I need to show that if $|y-y_0|<\text{min}(\frac{|y_0|}{2},\frac{\epsilon|y_0|^2}{2})$ and $y\neq 0$ and $y_0\neq 0$ are true, then the following inequality is also true: $$ \left\vert \frac{1}{y}-\frac{1}{y_0} \right\vert < \epsilon.$$
I tried to check the information given by the inequalities $|y-y_0|<\frac{|y_0|}{2}$ and $|y-y_0|<\frac{\epsilon|y_0|^2}{2}$. Then I arrived from those inequalities to these ones: $|\frac{y}{y_0}-1|<\frac{1}{2}$ and $|\frac{1}{y} \cdot \frac{y^2}{y_0^2}-\frac{1}{y_0}|<\frac{\epsilon}{2}$.

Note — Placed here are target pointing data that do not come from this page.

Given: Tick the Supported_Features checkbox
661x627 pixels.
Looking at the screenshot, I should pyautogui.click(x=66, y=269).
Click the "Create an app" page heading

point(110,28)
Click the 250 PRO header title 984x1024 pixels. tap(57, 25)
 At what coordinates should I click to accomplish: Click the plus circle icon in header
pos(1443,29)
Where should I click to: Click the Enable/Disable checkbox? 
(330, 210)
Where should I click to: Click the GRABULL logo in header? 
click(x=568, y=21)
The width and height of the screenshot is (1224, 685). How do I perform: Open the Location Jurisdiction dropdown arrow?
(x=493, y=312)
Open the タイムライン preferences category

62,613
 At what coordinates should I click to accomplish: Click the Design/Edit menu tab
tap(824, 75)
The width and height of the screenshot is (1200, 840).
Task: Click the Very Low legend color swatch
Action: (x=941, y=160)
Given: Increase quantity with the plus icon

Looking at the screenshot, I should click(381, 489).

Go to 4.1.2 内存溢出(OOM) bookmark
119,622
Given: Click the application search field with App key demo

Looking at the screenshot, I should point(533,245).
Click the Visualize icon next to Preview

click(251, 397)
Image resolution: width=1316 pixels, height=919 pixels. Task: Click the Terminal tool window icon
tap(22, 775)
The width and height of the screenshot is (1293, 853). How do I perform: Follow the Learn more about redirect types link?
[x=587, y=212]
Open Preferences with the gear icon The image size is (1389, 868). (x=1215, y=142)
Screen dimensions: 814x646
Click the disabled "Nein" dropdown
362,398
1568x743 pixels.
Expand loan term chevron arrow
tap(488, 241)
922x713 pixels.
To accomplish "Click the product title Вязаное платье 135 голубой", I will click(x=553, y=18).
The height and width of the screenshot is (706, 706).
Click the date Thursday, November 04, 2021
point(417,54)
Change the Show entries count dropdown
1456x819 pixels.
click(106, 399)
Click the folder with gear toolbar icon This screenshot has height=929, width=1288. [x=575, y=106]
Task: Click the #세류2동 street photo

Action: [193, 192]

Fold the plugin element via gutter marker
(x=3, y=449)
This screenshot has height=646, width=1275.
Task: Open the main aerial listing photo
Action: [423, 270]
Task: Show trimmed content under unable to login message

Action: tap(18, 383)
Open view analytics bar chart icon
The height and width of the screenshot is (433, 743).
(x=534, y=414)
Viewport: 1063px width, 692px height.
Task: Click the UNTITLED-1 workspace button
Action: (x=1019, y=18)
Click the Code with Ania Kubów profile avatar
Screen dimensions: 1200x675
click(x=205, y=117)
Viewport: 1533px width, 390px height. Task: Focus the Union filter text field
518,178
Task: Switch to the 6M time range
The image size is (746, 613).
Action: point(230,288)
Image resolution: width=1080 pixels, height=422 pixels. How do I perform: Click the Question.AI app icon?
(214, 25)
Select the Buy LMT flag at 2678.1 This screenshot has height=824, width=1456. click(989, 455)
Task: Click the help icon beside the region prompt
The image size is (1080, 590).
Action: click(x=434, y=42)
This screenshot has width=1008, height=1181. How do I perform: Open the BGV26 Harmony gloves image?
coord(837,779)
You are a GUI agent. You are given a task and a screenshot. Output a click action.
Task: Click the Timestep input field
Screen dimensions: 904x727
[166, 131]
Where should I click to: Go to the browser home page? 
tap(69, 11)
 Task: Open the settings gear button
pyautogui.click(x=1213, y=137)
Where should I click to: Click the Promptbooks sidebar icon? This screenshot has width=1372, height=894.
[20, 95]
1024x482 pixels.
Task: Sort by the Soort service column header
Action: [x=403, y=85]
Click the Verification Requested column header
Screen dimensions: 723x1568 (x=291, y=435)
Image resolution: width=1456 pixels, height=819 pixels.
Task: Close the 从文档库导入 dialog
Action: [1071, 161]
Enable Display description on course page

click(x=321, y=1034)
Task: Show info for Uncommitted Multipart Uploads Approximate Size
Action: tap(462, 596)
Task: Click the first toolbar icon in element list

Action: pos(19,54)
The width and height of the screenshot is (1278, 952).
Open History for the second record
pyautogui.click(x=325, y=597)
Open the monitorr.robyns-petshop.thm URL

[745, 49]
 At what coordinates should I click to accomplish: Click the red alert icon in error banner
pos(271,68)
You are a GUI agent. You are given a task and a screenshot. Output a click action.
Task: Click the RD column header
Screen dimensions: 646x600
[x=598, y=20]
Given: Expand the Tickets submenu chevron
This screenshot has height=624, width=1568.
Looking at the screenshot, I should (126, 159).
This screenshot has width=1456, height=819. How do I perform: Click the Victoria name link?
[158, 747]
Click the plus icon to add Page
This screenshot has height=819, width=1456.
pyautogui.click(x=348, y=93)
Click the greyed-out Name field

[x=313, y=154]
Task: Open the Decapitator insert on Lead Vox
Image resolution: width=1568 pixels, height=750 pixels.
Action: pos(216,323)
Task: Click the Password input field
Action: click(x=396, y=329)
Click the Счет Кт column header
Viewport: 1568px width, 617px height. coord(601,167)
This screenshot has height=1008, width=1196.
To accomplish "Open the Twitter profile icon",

I multiplied the inequality $|y-y_0|<\frac{\epsilon|y_0|^2}{2}$ by $\frac{1}{|y y_0|}$ , because $\frac{1}{|yy_0|}>0$. It follows that $|\frac{1}{y_0}-\frac{1}{y}|<\frac{\epsilon|y_0|}{2|y|}$. Because $|\frac{1}{y_0}-\frac{1}{y}|=|\frac{1}{y}-\frac{1}{y_0}|$ is true for the absolute value function, we get $|\frac{1}{y}-\frac{1}{y_0}|<\frac{\epsilon|y_0|}{2|y|}$...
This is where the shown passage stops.